Philadelphia has terminated its partnership with Philly Fighting COVID, a group that ran the city’s biggest Covid-19 vaccination site, after discovering it had changed its corporate status from nonprofit to for-profit, abruptly stopping offering testing, and updated the privacy policy on its vaccination sign up website in a way that could allow for the sale of user data.

Three weeks ago, the city’s Department of Public Health announced a “unique public/private partnership” with Philly Fighting COVID, according to NBC Philadelphia, and urged residents to pre-register for vaccination on the group’s website.

The city and the group together ran a mass vaccination site at the Pennsylvania Convention Center, and the relationship was publicized by national media, including NBC News.

On Monday night, however, the department said in a statement that it had decided to end the relationship after learning that PFC had changed “its corporate status” to for-profit and had updated its data policy “in a way that could allow the organization to sell data collected through PFC’s pre-registration site.”

James Garrow, the department’s director of communications, told NBC News on Tuesday that the group had actually changed its status to for-profit in December but only told the city it was considering such a change in passing during a January conversation.

Garrow said the group also had a contract with the city for Covid-19 testing through Jan. 31, but had unexpectedly suspended testing.

PFC updated its data policy on its website Monday. The new policy says it will not sell users’ personal data. It does say, however, that it “may share Your information with Our business partners to offer You certain products, services or promotions.”

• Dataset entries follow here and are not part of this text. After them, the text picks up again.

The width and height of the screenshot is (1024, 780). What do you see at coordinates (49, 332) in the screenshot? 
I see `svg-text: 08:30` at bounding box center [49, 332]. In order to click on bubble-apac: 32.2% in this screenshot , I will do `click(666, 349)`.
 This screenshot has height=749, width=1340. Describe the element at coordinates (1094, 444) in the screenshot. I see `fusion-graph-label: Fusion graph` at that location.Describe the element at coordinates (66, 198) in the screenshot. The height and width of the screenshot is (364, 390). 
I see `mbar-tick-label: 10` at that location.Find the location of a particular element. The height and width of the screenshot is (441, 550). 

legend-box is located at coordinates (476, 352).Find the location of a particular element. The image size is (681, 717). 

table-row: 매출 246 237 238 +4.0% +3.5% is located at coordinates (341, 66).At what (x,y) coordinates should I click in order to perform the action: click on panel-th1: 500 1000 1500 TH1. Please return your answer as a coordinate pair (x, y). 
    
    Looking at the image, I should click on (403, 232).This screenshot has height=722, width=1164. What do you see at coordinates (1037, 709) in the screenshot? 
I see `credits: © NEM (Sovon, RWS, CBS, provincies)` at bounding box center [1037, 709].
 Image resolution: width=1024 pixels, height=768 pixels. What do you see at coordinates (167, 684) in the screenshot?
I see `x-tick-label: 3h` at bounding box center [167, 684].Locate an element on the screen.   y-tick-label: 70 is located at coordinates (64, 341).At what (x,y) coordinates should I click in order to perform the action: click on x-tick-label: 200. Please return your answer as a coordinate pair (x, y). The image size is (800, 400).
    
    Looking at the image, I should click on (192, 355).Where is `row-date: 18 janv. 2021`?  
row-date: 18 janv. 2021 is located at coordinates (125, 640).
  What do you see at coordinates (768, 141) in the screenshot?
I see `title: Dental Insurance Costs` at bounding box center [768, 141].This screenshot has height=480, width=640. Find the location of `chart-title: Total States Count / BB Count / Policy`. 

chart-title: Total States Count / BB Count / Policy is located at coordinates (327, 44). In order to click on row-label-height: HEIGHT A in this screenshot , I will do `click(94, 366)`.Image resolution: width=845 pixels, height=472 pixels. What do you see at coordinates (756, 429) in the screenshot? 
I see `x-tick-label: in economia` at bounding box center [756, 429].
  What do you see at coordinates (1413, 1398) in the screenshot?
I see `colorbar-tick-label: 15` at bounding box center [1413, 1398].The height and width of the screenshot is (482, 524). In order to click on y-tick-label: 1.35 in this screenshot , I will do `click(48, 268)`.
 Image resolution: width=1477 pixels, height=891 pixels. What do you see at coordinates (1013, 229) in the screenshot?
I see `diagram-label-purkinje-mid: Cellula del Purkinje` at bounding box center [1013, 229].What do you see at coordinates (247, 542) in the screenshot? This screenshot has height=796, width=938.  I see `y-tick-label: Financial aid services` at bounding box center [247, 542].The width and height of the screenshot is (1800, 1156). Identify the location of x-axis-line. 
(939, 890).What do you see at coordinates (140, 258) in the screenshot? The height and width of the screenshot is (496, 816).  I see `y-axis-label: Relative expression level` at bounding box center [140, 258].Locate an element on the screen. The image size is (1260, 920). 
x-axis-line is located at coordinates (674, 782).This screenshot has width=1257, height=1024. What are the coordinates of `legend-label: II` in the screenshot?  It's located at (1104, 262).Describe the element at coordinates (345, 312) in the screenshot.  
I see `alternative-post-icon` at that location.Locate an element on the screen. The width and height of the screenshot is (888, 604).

PFC published a statement from founder Andrei Doroshin, a 22-year-old Drexel University graduate student, on its website Tuesday afternoon, saying, “We never have and never would sell, share, or disseminate any data we collected as it would be in violation of HIPAA rules.”

PFC removed the “problematic” language in its privacy policy “as soon as we became aware of it,” the statement said, and that as the vaccines became available, PFC found it did not have the resources to both run both vaccination and testing clinics and “made a choice to vaccinate as many people as quickly as possible, as we believe that is what will help end this pandemic.”

Doroshin added that PFC shifted to a for-profit company, “so that we could expand our operations team and accelerate the vaccine distribution…We never hid our intentions with the city and were making the change for good reasons.”

PFC administered 6,757 vaccine doses for the city, according to the Department of Public Health.

The city will now schedule new vaccination clinics so people who received their first doses from PFC at the convention center can receive their second doses elsewhere.